12/15/2015 c15 Hidden in time
8/20/2013 c14 Silent Reader
This is really good. I noticed a few grammar mistakes, but I really enjoyed it.
Can you put another chapter up?
8/19/2013 c5 2MaterialisingSun
Usually when people beg for reviews i don't it is slightly annoying but this is a great story so i wanted to say it is amazing :)
8/19/2013 c2 MaterialisingSun
You have clara down perfectly it sounds just like her great story
8/18/2013 c1 MaterialisingSun
Nice story when is this placed in the series?it will be great to see how this story progress's
8/18/2013 c14 10I'msorrymylove
Have a good school year!
7/31/2013 c13 Guest
I think Finn could be an assassin
7/7/2013 c13 Timelord Kirra
Update plzzzz
7/6/2013 c13 18thechamelioncircuit
Oh my stars. What an awful cliff hanger. I shall be on the edge of my seat until you update. Soon perhaps? I do love this story.
6/28/2013 c13 1Nacanaca
This chapter was great! The ending was really sweet. :)
6/26/2013 c5 Endless Curiosity
Enjoyable. One confusing part: Finn sighed, "I don't understand what's his problem" Clara told her "I have an idea" replied Finn as she stepped back from the console.
Here, it's ambiguous about who is saying what, but punctuation should easily fix this.
The Doctor seems in-character for what you've written for him in chapter 4, which I'm guessing is how you're going to write him for the rest of it.
6/26/2013 c4 Endless Curiosity
Really liked this chapter. Three issues: The Doctor's willingness to leave Finn is really surprising, and really doesn't seem to fit his character. I would expect him to be really excited, eagerly protective, perhaps too eager to spend time with Finn.
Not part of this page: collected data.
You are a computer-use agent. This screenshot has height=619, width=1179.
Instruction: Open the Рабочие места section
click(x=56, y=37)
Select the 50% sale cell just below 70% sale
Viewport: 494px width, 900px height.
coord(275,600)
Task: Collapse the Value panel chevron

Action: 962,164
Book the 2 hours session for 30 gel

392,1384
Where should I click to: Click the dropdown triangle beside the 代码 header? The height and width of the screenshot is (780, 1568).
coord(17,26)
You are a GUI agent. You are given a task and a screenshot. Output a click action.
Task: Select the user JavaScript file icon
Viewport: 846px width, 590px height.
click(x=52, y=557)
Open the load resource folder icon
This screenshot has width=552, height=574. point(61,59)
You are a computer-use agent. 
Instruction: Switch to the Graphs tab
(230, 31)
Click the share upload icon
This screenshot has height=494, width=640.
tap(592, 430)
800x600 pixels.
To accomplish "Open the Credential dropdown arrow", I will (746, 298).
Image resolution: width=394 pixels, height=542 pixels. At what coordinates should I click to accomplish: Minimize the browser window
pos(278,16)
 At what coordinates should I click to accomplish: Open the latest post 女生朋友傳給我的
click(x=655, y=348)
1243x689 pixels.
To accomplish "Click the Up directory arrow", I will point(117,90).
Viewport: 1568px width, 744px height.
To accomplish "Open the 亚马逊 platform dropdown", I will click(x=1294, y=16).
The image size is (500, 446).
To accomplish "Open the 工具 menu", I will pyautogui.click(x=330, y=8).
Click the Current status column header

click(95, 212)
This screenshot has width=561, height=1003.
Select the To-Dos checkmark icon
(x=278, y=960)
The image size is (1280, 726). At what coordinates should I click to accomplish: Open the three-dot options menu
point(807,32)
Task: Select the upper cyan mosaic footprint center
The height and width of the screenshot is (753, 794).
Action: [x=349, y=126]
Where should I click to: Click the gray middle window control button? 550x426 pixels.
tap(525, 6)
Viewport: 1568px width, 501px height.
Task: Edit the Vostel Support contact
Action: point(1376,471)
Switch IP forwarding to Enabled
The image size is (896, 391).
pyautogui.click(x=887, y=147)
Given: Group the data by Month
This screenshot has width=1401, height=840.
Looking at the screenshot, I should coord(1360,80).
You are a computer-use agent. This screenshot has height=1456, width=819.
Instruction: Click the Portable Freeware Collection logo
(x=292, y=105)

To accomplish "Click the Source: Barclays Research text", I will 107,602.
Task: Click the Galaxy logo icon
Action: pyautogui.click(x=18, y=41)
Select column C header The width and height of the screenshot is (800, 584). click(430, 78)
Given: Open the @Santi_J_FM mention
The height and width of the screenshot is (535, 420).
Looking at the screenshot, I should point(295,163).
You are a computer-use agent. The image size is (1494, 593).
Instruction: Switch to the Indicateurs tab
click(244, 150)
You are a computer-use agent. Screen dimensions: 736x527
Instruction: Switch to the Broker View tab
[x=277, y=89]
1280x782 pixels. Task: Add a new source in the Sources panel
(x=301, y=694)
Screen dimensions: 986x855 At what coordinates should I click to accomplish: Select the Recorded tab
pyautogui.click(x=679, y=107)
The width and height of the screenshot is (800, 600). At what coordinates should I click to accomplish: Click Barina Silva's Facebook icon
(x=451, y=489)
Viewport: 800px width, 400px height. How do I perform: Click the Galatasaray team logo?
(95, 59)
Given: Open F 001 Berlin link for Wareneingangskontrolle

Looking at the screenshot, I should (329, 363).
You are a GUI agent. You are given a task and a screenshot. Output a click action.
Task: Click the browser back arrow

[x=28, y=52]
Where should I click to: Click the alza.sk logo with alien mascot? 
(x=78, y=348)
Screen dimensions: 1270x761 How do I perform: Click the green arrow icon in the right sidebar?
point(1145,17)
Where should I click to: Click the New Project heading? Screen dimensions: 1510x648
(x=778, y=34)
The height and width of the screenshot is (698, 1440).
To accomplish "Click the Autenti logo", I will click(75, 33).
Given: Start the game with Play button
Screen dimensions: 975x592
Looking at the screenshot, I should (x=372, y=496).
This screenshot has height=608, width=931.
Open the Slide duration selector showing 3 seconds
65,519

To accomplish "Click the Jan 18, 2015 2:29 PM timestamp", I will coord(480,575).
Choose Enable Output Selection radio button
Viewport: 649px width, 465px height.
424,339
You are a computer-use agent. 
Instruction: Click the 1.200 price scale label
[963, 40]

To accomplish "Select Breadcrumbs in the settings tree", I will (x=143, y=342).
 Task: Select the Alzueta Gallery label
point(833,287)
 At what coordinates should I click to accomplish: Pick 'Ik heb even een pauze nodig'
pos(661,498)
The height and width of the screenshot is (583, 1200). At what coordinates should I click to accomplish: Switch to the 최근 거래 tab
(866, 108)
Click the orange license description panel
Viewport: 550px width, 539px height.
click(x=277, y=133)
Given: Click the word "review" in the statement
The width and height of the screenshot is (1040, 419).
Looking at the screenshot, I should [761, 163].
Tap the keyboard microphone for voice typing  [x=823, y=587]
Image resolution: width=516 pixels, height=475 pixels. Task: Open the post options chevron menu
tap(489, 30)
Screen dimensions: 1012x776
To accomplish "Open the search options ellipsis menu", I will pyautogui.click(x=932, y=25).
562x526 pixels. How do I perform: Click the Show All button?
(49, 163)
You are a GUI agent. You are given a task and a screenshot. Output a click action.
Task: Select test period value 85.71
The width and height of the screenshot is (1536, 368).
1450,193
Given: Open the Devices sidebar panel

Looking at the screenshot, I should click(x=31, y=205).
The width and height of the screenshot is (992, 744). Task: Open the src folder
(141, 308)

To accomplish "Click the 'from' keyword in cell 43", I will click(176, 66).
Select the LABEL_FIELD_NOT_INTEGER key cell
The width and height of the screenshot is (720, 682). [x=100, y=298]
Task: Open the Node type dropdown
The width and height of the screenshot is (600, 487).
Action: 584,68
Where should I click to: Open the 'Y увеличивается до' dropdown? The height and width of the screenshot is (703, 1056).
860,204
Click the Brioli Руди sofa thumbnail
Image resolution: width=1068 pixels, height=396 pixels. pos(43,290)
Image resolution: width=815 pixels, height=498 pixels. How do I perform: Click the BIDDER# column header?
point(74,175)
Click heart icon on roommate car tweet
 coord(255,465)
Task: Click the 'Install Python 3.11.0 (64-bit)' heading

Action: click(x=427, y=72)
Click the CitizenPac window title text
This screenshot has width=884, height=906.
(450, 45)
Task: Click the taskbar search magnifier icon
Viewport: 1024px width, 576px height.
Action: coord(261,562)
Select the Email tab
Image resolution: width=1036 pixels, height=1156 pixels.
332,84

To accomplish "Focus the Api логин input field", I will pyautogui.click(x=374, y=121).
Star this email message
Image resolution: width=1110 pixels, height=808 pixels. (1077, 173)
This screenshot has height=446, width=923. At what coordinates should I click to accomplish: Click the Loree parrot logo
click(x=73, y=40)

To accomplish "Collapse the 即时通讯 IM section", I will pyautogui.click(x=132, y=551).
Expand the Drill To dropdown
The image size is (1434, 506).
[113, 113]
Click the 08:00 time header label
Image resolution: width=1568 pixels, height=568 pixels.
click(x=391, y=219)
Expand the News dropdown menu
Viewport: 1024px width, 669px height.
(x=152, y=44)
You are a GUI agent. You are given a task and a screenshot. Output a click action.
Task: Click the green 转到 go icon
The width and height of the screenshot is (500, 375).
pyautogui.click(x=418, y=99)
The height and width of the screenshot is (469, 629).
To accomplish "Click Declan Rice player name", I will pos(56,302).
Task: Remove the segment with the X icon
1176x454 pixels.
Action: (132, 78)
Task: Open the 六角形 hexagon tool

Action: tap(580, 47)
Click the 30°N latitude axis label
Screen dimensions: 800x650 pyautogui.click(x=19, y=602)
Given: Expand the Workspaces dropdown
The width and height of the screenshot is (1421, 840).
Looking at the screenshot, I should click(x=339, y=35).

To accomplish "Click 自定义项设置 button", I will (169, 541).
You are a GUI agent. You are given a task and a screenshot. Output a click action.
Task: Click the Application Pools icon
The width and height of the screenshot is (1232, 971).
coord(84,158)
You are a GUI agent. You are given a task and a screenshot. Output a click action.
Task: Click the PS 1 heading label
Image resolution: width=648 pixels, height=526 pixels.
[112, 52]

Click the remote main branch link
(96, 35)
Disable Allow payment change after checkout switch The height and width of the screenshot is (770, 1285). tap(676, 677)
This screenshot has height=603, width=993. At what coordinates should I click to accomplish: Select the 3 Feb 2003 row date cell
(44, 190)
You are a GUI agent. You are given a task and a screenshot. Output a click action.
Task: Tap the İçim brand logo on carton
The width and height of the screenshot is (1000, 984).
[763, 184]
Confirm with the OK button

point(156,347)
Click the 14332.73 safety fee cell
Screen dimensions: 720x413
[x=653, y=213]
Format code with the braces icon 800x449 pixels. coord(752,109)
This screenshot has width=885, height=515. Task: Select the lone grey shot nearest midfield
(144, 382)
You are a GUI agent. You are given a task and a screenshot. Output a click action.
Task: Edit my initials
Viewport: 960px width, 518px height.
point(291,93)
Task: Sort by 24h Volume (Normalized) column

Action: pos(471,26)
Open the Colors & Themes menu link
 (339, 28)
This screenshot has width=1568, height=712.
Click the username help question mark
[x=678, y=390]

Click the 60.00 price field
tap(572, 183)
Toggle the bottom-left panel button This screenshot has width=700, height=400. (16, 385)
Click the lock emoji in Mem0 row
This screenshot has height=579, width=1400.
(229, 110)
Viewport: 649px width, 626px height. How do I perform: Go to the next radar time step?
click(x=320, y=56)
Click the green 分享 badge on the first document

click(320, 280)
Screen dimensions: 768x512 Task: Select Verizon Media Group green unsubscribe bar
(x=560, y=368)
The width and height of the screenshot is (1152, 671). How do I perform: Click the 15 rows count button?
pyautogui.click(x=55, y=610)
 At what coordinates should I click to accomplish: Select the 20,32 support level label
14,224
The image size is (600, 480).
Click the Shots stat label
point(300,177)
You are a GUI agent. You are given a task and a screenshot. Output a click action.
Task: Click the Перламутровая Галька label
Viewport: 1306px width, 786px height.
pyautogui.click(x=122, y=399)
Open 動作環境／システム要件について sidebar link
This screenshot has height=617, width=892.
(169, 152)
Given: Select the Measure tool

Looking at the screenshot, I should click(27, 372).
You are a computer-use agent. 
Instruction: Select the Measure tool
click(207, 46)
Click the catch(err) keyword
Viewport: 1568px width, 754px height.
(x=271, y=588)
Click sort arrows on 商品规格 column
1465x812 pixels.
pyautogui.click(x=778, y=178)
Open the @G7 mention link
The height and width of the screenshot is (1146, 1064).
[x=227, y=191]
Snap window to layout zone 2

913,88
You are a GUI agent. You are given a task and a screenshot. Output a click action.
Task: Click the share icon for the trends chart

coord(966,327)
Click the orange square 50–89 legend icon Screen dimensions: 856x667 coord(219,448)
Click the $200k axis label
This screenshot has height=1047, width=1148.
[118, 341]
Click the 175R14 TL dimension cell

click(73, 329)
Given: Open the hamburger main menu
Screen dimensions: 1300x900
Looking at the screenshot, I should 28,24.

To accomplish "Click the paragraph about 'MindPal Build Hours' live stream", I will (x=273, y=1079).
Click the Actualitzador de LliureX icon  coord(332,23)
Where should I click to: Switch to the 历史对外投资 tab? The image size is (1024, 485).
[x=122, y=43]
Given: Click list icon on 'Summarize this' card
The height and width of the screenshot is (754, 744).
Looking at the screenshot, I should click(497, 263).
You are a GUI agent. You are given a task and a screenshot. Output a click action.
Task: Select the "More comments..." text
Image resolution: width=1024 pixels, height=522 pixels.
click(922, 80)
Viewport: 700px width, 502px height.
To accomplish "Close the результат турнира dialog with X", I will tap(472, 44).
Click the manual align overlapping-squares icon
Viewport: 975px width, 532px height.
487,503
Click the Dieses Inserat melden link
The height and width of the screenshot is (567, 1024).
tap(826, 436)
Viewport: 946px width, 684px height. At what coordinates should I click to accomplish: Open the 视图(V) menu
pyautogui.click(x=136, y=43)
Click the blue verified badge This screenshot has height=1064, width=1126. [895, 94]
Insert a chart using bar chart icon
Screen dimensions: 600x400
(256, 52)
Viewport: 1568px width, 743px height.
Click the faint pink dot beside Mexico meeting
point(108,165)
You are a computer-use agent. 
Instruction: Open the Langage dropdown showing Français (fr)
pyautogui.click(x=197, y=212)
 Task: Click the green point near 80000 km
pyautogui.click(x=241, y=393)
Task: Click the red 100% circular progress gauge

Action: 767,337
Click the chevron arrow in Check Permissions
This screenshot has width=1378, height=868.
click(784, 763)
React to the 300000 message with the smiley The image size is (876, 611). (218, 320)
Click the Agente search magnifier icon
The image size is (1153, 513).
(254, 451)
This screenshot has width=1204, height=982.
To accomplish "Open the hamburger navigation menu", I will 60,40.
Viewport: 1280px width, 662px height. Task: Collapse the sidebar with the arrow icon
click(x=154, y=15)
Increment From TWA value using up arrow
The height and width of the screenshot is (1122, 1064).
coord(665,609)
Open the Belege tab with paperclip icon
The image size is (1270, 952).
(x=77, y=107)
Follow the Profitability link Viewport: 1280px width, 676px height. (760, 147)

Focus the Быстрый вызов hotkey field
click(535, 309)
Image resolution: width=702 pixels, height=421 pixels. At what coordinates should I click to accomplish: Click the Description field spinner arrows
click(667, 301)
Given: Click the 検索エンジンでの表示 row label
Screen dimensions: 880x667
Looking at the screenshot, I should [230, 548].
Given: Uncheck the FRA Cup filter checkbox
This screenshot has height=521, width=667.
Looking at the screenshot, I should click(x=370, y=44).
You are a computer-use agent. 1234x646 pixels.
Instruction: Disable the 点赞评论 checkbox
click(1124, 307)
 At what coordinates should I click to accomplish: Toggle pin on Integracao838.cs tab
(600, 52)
2) I wonder what Finn's chosen name is (similar to The Doctor). If you ever make it known what the Doctor's name is, you'll have to explain why is name is secret, but not Finn's. This isn't a problem, just something to keep in mind.
3) It has been approximately 300 years for the Doctor since he destroyed Gallifrey, not 900 years (which was his approximate age when destroying Gallifrey, according to the new series).
6/26/2013 c3 Endless Curiosity
Enjoyable reading, except for a number of grammatical issues. Also one of the more plausible explanations I've heard for bringing a Time Lord / Lady into the story, alive. Also a sufficiently plausible explanation for why they suspected she's a Time Lord. I would suggest having something a bit more unique added into her clothing, rather than just a particular combination of coloured clothing.

"They were about give or take a thousand yards away" - sounds awkward due to the 'give or take'. Those words don't really add anything to the sentence, and just make it wordy.
"She grab hold" - grabbed
"could get some" - could we get
"You're friend" - your
"What do 'petrified' " - does
that glacier. - needs a " after glacier
6/26/2013 c2 Endless Curiosity
Interesting and enjoyable so far. I would suggest putting the chapter titles in the chapter selection box on the right. Also, typos:

"She had blanket" - had a blanket
"was generally worried" - I'm thinking genuinely instead.
"her conscience survived" - I don't think conscience is right, and that it should be consciousness instead. However, I may be wrong about that.
6/23/2013 c12 29TheChildOfTheTardis
This is a really good story. I love the character of Finn (or Serafinn) she fits really well into the established duo of the Doctor and Clara. I really hope you write another chapter very soon as what has been written is interesting, entertaing and exciting. I also want to know what is coming.